## WORK TO BE COMPLETED
Search term "checkmark": copy each line of the data containing it.

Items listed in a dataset

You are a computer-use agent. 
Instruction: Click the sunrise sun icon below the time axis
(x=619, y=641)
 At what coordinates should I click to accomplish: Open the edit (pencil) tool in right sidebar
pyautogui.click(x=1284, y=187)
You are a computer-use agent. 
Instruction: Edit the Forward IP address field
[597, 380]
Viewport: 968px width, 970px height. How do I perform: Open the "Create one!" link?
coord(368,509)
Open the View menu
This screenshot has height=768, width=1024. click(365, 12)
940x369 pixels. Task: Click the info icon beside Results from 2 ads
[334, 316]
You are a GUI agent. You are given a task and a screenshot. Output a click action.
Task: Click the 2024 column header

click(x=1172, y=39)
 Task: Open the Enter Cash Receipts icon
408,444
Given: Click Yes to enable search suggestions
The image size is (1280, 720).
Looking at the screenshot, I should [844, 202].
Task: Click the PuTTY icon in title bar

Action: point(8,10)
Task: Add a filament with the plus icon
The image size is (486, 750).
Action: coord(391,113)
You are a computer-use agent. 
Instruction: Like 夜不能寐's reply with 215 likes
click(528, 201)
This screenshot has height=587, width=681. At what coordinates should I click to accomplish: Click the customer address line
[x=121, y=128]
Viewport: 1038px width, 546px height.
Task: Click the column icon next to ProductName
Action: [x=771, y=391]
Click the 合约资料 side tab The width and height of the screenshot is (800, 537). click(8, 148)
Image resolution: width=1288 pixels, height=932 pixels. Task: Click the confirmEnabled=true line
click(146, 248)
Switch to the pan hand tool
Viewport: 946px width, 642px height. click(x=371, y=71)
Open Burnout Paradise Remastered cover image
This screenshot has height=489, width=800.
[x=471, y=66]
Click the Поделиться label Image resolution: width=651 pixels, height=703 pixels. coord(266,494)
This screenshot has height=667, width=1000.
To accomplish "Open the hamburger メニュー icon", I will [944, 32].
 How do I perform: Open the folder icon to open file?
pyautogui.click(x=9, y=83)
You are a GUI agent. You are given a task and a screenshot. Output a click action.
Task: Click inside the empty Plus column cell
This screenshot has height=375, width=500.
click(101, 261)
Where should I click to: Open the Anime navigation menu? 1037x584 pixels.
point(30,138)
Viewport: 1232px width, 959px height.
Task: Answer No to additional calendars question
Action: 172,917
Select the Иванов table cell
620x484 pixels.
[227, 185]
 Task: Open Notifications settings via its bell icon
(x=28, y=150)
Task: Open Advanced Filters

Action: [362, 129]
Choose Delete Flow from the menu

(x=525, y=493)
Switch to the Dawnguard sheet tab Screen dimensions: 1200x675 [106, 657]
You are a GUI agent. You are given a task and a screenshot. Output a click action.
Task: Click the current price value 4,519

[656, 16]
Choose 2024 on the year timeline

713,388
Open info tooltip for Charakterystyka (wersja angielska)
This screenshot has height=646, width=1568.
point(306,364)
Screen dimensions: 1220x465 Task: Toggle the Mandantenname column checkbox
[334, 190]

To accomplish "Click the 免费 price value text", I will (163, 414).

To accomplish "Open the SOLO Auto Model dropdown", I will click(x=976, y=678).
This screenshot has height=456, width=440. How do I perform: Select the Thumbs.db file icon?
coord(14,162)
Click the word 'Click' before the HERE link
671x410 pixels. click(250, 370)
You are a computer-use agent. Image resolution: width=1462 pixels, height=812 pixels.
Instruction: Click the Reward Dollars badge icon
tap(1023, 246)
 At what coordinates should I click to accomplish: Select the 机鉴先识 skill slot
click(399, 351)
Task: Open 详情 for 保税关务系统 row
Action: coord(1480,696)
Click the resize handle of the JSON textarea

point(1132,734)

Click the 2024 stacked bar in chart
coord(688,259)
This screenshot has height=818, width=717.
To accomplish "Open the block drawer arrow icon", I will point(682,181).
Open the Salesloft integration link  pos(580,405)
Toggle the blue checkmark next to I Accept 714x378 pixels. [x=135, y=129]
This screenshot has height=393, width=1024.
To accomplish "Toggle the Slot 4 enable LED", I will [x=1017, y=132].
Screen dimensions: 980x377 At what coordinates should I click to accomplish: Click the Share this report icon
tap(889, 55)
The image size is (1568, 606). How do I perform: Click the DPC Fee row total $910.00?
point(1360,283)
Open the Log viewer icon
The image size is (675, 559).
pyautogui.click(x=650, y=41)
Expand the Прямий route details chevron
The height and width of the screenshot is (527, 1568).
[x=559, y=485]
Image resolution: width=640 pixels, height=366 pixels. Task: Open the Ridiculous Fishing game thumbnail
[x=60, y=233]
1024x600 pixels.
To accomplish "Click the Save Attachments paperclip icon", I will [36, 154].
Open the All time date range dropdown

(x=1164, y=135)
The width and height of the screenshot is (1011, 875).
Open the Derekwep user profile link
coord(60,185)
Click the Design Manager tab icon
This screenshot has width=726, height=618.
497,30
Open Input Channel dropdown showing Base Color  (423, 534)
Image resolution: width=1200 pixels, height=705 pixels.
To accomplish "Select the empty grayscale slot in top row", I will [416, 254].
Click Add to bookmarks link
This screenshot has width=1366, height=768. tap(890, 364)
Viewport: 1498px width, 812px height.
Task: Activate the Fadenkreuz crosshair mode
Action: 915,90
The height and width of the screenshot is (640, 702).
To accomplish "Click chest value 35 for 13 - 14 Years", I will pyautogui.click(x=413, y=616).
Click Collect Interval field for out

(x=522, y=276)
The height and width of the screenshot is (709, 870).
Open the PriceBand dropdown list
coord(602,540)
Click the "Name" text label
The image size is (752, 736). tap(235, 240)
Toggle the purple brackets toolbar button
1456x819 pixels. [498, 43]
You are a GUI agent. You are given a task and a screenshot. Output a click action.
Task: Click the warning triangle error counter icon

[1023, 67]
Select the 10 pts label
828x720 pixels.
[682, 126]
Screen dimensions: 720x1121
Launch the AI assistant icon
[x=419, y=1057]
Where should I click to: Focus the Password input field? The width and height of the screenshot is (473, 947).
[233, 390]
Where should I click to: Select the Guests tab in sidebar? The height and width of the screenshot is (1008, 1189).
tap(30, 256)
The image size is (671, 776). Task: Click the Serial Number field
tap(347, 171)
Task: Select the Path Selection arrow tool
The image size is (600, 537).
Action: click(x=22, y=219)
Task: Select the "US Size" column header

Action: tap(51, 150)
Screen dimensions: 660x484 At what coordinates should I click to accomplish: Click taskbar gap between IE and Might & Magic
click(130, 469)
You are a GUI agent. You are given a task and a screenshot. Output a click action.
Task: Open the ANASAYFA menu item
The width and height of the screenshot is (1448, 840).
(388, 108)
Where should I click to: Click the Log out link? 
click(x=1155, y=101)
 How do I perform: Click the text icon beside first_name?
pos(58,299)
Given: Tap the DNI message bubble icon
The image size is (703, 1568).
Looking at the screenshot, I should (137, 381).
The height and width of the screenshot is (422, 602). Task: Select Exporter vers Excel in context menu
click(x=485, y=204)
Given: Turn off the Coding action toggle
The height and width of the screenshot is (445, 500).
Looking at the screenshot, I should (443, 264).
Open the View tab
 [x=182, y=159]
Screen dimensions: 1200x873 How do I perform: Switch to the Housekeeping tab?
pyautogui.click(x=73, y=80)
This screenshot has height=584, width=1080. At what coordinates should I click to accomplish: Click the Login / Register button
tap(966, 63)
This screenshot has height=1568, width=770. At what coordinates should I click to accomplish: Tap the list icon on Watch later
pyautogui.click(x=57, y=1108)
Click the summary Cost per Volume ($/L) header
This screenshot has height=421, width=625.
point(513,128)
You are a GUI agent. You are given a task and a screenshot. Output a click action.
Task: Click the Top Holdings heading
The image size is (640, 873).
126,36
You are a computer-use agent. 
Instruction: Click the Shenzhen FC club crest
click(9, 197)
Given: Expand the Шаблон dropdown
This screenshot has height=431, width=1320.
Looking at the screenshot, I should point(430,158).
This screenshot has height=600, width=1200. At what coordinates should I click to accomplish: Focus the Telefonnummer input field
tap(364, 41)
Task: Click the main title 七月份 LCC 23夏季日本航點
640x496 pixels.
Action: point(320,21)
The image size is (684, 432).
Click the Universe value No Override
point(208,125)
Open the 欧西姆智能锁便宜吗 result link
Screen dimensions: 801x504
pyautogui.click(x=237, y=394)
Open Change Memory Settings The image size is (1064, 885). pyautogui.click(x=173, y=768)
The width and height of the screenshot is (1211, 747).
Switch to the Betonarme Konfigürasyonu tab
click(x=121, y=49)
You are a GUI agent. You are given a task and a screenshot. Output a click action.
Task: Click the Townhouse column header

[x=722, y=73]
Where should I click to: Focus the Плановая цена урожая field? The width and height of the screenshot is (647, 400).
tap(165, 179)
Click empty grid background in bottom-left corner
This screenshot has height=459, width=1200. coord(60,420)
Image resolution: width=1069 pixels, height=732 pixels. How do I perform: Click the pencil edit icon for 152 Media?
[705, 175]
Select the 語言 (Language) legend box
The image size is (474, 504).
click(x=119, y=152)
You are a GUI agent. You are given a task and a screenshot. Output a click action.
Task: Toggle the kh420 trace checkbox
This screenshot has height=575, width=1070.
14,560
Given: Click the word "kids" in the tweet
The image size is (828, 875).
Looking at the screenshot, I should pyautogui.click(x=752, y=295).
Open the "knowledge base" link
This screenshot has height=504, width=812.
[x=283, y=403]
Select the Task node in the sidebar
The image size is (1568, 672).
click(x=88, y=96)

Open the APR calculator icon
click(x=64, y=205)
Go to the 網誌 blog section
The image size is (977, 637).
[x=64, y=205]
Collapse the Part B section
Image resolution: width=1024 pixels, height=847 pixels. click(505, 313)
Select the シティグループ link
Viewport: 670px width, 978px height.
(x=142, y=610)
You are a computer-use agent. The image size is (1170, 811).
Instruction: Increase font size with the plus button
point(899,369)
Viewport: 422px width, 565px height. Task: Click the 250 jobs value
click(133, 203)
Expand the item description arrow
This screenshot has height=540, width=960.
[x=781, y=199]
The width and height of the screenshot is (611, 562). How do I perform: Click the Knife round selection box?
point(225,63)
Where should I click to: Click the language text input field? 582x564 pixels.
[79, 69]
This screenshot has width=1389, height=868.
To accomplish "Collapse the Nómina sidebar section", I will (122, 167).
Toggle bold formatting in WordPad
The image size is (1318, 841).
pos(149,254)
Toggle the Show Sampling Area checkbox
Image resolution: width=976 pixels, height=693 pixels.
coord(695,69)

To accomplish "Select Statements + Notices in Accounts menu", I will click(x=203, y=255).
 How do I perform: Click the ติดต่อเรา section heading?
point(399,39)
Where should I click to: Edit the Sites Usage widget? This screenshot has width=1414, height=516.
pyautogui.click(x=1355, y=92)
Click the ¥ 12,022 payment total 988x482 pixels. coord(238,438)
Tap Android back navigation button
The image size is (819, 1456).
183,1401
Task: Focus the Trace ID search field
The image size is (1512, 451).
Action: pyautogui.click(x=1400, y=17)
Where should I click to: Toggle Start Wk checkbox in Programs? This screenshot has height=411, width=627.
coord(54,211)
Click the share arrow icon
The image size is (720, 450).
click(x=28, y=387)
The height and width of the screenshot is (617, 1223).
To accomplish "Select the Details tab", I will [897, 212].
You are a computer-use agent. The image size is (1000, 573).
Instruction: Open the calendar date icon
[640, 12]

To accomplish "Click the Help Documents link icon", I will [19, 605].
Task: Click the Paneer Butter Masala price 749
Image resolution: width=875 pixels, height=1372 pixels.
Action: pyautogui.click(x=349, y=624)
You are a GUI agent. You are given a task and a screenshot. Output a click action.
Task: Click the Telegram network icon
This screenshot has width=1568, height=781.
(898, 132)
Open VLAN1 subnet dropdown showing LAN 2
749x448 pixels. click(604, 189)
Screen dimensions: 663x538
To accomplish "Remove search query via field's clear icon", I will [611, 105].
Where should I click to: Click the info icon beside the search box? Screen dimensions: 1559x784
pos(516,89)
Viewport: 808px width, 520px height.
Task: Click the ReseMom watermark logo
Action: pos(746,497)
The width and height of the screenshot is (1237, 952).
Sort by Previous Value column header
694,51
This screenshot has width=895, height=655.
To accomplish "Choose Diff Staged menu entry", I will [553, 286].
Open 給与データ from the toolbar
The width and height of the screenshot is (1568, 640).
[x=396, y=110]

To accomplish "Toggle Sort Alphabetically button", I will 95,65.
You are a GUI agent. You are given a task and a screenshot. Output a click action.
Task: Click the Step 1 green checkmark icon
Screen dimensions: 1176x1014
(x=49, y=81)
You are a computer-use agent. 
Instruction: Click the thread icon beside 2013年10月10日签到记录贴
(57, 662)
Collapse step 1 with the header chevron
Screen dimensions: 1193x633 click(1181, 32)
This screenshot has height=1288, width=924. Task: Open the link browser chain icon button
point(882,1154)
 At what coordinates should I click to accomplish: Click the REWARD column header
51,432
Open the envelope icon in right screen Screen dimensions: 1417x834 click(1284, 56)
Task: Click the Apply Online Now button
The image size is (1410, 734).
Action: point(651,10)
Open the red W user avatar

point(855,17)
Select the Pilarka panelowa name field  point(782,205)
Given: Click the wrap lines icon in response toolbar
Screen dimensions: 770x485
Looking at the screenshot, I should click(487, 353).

## RESULT OF THE EXERCISE
Toggle the blue checkmark next to I Accept 714x378 pixels. [x=135, y=129]
Task: Click the Step 1 green checkmark icon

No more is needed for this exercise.